Abstract

The present article represents an initial attempt to offer a principled solution to a fundamental problem of movement identified by Bernstein (1967), namely, how the degrees of freedom of the motor system are regulated. Conventional views of movement control focus on motor programs or closed-loop devices and have little or nothing to say on this matter. As an appropriate conceptual framework we offer Iberall and his colleagues' physical theory of homeokinetics first elaborated for movement by Kugler, Kelso, and Turvey (1980). Homeokinetic theory characterizes biological systems as ensembles of non-linear, limit cycle oscillatory processes coupled and mutually entrained at all levels of organization. Patterns of interlimb coordination may be predicted from the properties of non-linear, limit cycle oscillators. In a set of experiments and formal demonstrations we show that cyclical, two-handed movements maintain fixed amplitude and frequency (a stable limit cycle organization) under the following conditions: (a) when brief and constantly applied load perturbations are imposed on one hand or the other, (b) regardless of the presence or absence of fixed mechanical constraints, and (c) in the face of a range of external driving frequencies from a visual source.
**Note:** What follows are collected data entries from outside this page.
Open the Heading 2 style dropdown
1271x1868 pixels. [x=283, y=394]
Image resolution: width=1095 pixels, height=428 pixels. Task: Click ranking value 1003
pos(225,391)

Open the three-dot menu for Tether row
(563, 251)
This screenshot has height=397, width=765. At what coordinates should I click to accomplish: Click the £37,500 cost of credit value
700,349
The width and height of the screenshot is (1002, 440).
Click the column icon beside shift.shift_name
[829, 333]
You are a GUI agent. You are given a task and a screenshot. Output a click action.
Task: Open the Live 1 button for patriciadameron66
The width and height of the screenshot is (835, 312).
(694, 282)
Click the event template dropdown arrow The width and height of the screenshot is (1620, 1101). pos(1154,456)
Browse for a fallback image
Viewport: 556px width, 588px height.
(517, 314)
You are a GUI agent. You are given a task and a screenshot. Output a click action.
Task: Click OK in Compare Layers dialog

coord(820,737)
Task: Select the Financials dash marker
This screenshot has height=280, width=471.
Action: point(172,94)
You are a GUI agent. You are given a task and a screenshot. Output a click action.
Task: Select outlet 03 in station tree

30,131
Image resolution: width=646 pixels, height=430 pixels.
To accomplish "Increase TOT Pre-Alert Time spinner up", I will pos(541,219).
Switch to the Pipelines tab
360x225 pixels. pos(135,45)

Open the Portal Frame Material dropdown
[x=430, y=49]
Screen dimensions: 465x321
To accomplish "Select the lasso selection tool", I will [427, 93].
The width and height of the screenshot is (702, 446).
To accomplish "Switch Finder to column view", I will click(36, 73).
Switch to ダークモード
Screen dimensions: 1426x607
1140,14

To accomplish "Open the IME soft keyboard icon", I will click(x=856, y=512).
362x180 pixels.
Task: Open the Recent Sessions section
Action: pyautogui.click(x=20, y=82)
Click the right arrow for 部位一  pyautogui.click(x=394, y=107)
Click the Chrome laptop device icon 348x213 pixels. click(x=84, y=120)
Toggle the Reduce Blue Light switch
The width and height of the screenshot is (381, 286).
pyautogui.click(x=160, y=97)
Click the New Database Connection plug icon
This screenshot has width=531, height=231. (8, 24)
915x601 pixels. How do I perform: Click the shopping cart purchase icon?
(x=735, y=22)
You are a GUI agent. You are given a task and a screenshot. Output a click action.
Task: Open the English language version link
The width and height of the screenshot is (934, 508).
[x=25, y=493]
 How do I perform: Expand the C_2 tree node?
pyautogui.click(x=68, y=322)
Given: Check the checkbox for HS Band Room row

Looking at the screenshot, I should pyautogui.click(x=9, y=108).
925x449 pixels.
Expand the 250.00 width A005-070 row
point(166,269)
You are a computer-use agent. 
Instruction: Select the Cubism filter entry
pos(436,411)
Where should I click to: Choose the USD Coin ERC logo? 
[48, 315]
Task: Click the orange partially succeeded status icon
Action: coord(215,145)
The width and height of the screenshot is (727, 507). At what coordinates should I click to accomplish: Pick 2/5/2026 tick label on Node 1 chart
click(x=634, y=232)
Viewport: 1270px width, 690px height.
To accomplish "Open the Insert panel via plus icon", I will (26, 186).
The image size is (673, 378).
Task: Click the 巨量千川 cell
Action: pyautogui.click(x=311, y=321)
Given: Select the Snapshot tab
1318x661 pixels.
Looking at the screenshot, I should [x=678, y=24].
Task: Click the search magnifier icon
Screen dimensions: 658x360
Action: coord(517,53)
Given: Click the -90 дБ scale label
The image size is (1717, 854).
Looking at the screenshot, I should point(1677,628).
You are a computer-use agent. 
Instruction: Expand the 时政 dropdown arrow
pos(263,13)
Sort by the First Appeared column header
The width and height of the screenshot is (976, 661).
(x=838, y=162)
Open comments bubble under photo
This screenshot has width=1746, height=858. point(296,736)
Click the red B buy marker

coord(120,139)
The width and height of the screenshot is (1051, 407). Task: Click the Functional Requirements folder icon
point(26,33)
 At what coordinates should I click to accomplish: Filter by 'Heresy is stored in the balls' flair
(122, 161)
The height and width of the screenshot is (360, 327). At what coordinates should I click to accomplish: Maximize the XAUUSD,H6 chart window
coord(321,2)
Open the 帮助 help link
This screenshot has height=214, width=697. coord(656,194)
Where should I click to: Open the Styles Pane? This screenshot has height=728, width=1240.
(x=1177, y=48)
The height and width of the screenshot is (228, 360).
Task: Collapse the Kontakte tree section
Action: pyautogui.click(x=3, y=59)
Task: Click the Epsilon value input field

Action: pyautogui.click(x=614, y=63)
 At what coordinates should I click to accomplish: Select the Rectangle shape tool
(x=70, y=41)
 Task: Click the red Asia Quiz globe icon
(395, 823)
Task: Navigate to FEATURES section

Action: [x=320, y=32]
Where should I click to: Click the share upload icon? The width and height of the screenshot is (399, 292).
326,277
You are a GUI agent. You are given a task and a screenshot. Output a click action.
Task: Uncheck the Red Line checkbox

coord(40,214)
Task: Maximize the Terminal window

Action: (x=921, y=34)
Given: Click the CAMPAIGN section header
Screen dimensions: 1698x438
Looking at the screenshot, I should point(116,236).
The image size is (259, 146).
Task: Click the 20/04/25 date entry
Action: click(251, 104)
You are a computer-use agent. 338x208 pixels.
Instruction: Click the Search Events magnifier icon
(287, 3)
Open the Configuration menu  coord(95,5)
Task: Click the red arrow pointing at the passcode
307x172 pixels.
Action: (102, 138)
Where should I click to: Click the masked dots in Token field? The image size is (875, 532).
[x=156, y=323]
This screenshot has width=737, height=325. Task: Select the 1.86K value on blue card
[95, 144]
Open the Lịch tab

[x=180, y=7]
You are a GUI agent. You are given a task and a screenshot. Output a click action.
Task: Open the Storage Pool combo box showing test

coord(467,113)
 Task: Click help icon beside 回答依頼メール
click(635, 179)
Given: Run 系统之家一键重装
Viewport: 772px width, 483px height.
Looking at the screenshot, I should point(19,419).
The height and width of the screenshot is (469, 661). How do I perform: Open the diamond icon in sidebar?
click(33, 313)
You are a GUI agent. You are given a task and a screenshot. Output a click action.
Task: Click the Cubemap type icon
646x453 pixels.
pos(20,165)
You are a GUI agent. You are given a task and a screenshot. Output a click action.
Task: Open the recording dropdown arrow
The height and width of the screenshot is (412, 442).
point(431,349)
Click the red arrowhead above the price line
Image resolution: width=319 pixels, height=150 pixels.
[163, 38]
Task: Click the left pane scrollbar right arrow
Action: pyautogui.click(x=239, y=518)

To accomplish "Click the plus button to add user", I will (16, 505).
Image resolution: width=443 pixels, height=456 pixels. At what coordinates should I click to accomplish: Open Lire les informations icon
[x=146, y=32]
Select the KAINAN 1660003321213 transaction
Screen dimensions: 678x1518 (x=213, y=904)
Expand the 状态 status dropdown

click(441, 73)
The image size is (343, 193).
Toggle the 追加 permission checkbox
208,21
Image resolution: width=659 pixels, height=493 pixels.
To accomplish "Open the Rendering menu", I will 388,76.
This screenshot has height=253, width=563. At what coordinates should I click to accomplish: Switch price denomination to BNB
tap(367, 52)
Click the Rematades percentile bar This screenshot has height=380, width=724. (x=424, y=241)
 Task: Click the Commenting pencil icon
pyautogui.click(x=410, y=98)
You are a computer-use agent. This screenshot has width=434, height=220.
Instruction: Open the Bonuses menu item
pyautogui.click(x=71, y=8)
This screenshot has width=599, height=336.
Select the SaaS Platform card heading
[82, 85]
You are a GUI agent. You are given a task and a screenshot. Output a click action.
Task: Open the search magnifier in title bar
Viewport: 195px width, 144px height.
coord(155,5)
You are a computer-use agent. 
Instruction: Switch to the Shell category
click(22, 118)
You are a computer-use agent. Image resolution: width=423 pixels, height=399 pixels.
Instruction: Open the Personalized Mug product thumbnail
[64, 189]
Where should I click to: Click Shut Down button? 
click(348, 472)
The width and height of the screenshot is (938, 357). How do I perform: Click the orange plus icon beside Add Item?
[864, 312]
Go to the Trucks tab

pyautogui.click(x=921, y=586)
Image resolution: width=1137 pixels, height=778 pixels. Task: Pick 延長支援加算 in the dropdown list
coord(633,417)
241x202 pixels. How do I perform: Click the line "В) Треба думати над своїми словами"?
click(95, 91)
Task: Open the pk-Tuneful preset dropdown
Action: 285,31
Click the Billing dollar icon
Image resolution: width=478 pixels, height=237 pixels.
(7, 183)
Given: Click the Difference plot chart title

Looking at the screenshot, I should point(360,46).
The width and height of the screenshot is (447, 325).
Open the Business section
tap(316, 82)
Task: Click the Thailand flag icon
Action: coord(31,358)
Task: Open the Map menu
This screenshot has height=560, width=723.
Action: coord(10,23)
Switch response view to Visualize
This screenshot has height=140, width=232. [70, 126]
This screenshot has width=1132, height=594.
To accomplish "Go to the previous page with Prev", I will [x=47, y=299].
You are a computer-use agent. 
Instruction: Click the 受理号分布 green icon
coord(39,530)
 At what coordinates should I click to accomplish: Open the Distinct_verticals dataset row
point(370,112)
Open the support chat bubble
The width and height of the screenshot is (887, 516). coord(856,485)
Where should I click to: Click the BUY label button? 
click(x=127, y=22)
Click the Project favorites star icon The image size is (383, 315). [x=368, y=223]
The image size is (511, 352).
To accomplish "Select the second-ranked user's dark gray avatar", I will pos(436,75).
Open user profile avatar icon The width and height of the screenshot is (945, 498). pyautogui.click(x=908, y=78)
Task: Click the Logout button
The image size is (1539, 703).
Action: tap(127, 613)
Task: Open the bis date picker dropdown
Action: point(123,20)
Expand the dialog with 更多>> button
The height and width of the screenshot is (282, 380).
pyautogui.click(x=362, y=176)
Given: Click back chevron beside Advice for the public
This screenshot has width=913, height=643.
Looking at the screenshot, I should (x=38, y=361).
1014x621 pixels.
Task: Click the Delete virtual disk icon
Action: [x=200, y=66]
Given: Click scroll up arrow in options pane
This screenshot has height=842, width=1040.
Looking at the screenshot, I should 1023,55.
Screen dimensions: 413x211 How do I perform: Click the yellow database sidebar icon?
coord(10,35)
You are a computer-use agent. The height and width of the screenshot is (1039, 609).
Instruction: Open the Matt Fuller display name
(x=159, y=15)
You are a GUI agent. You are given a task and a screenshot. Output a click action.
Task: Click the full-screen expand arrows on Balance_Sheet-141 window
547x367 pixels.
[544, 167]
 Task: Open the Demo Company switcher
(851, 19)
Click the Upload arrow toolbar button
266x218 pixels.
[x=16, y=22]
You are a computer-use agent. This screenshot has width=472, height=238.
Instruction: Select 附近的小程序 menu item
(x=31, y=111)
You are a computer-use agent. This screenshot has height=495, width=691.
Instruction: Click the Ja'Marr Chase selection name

In addition, we observe a tight phasic relationship between the hands before and after perturbations (quantified by cross-correlation techniques), a tendency of one limb to entrain the other (mutual entrainment) and that limbs cycling at different frequencies reveal non-arbitrary, sub-harmonic relationships (small integer, subharmonic entrainment). In short, all the above patterns of interlimb coordination fall out of a non-linear oscillatory design. Discussion focuses on the compatibility of these results with past and present neurobiological work, and the theoretical insights into problems of movement offered by homeokinetic physics. Among these are, we think, the beginnings of a principled solution to the degrees of freedom problem, and the tentative claim that coordination and control are emergent consequences of dynamical interactions among non-linear, limit cycle oscillatory processes.